Defence lawyer “surprised” by court’s acceptance of prosecution’s argument that “individual cabinet members are distinct from the cabinet as an an entity”
In response to the judge’s rejection of his application for Mr De Costa, Mr M Ravi said that he is “somewhat surprised that the court accepted the Prosecution’s position that individual cabinet members are distinct from the cabinet as an an entity”.
“This is somewhat disturbing that those like Ministers who exercise governmental authority are artificially distinguished as government or cabinet as such.”
The trial is expected to resume in Jan next year.
Background on De Costa’s application for the constitutional challenge
Mr De Costa filed an application on 27 Aug this year for a case to be stated to the High Court on the following question:

8 the phrase ‘the reputation of such person’ is to be read as being limited to natural persons only having regard to the decision of the Court of Appeal in Attorney General v Ting Choon Meng [2017], and does not extend to the Cabinet having regard to the Articles 235 and 246 of the Singapore Constitution.

Mr M Ravi, via the Carson Law Chambers Facebook page, previously said that its constitutional question before the court is whether the phrase “the reputation of such person” under Section 499 of the Penal Code is to be read as being limited to “natural persons only” — having regard to an earlier decision of the Court of Appeal decided in 2017 — and that the Cabinet is not a “natural person” by any definition and in accordance with Articles 23 and 24 of the Constitution.
If the court had allowed Mr De Costa’s application and issued a ruling in his favour, it was possible to have the criminal defamation charge against him quashed under the inherent jurisdiction of the Court.

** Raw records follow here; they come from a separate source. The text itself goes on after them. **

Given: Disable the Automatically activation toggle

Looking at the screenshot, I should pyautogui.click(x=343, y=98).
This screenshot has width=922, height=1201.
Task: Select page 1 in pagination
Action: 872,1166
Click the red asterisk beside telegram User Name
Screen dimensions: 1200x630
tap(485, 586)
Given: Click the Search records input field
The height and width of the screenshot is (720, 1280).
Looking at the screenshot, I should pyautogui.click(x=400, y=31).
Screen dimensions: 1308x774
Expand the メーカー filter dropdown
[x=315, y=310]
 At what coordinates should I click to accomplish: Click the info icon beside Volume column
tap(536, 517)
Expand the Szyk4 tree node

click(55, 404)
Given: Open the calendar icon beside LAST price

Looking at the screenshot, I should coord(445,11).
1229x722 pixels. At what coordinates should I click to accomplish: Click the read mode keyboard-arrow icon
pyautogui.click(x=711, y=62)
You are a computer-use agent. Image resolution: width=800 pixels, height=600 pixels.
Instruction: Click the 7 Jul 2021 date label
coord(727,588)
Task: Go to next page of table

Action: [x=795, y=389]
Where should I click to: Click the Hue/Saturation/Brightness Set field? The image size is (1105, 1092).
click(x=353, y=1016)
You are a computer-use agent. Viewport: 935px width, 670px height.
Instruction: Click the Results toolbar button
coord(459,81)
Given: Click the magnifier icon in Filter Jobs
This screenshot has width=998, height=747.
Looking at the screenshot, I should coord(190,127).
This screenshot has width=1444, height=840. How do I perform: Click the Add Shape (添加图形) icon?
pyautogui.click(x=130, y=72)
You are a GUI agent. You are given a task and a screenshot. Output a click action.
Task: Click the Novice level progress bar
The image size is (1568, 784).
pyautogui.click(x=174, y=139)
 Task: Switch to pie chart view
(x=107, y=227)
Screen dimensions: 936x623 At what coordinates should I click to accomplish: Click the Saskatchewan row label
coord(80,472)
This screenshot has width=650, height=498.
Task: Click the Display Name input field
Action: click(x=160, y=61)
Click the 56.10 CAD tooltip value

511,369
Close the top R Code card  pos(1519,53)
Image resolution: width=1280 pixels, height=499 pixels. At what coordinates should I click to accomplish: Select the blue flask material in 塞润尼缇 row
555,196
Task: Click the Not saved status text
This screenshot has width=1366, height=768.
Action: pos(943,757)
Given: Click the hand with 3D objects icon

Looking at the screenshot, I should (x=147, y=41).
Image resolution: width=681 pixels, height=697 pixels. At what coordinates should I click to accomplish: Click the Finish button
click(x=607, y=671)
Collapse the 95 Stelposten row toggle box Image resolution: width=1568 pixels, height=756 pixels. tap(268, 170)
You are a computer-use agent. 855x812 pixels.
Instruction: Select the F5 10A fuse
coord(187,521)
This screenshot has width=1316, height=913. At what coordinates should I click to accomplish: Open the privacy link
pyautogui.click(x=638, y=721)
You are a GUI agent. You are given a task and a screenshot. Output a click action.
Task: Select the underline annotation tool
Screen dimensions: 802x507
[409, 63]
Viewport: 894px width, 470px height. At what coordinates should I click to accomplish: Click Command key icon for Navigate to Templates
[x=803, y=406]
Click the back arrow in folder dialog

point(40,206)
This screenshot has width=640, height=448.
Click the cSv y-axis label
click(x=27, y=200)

According to Carson Law Chambers, the court had asked Mr De Costa for the following on 11 Sep this year:
a. The defence’s interpretation on the meaning of what is a constitutional question of law;
b. If the defence is arguing whether the case stated relates to a constitutional question; and
c. The basis in support of such an argument, if they are indeed arguing that the issue is a question in constitutionality.
Further background on De Costa’s case
Mr De Costa was arrested on 12 Dec 2018 under Section 499 of the Penal Code, which states that “whoever, by words either spoken or intended to be read, or by signs, or by visible representations, makes or publishes any imputation concerning any person, intending to harm, or knowing or having reason to believe that such imputation will harm, the reputation of such person, is said, except in the cases hereinafter excepted, to defame that person”.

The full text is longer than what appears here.